Real-time Chat (e.g. Slack / WhatsApp-lite)

Problem statement

Design 1:1 and group messaging with online presence, delivery/read receipts, history sync, and mobile push when offline.

Active users: maintain WebSocket (or MQTT) connections to a gateway tier.
Messages: append to durable log (Kafka) + per-conversation store (sharded DB).
Offline: push notifications (APNs/FCM) + client pulls history on reconnect.

Analogy: Walkie-talkie channel (WebSocket) for live voice, plus voicemail inbox (DB) when the other person is offline.

Rendering diagram…

Component	What it is	Why we use it here
NLB / ALB	Layer 4/7 load balancers distributing TCP/WebSocket connections.	Sticky sessions or least-conn routing to WebSocket gateways; health checks restart bad nodes.
WebSocket gateway	Maintains long-lived connections; frames to/from clients.	Chat needs server push; HTTP polling is wasteful at scale.
Presence Redis	Fast key-value with TTL for “user online/offline”.	Presence is ephemeral and high-churn; Redis TTL matches heartbeat semantics cheaply.
Kafka	Append-only event log for messages and receipts.	Ordering per conversation partition, replay for new consumers (search indexer), decoupling persistence from gateway CPU.
Cassandra / DynamoDB	Wide-column / key-value for message history at scale.	Message tables are append-heavy and partitioned by conversation_id; SQL can become a write bottleneck.
S3	Object storage for attachments/voice notes.	Keeps large blobs out of the DB; lifecycle to cold storage.
SNS + APNs/FCM	Mobile push fan-out (see glossary).	Offline users don’t hold WebSockets; push wakes device for new messages.

Shared definitions: 00-glossary-common-services.md

Sticky sessions at load balancer to same gateway pod (or use Redis pub/sub for cross-pod fan-out).
Heartbeat to detect dead TCP; reconnect with exponential backoff on client.

Per conversation sequence number assigned by single partition Kafka topic key = conversation_id guarantees order in log.
Clients dedupe by message_id.

Hot messages: Redis recent window for speed.
Cold history: S3 + Parquet for cheap archive, or DB partitions by month.

E2E encryption (Signal model) changes design: server stores ciphertext only; key exchange out of band.
If not E2E: TLS in transit, KMS at rest, field-level encryption for sensitive attachments metadata.
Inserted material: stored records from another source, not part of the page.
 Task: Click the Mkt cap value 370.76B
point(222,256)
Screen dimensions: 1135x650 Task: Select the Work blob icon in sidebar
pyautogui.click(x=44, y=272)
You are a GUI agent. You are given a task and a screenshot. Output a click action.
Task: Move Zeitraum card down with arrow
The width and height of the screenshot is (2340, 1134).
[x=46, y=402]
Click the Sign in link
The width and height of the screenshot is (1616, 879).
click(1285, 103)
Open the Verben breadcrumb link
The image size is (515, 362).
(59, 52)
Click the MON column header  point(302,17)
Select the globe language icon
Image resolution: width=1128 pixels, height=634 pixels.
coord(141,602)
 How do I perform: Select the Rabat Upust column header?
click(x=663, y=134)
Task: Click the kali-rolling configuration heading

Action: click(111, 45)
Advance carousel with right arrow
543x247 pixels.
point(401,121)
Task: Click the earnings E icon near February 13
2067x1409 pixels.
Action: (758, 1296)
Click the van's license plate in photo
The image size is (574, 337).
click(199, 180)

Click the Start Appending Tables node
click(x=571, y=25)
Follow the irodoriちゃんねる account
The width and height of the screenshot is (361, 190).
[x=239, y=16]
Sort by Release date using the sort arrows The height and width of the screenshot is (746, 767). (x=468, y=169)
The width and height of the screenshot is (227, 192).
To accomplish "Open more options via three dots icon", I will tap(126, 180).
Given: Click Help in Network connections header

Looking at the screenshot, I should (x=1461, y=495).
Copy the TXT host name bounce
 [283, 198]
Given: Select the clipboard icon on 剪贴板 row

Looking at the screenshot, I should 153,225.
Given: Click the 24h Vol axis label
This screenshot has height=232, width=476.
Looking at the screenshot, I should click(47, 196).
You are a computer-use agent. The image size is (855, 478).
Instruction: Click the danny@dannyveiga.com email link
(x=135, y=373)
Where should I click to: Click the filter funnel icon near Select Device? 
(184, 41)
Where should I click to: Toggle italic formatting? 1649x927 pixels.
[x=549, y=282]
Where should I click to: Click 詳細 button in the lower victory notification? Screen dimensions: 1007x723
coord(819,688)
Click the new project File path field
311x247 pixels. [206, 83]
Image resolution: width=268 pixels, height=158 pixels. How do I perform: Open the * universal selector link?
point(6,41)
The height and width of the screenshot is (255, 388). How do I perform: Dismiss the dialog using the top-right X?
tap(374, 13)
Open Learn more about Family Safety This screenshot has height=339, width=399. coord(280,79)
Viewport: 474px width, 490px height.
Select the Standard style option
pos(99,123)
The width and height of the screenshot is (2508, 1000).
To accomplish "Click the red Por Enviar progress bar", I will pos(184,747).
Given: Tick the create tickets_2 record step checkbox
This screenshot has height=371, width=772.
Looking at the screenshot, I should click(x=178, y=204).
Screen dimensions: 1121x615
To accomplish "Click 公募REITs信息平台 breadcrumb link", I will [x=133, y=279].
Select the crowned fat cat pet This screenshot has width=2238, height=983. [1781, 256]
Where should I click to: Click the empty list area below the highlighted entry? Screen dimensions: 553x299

Amazon Cognito / Auth0 for JWT; gateway validates JWT per connection upgrade.

Rendering diagram…

Problem	Solution
Ordering across servers	Single Kafka partition per conversation
Split brain presence	TTL keys in Redis; CRDT optional for advanced
Large groups	Fan-in reads; ephemeral messages for mega channels
Delivery receipts	Separate small events topic; idempotent upserts

Backpressure: slow clients → bounded per-connection queues; drop or disconnect abusive clients.
Compliance: FINRA / healthcare may require WORM storage and audit trails.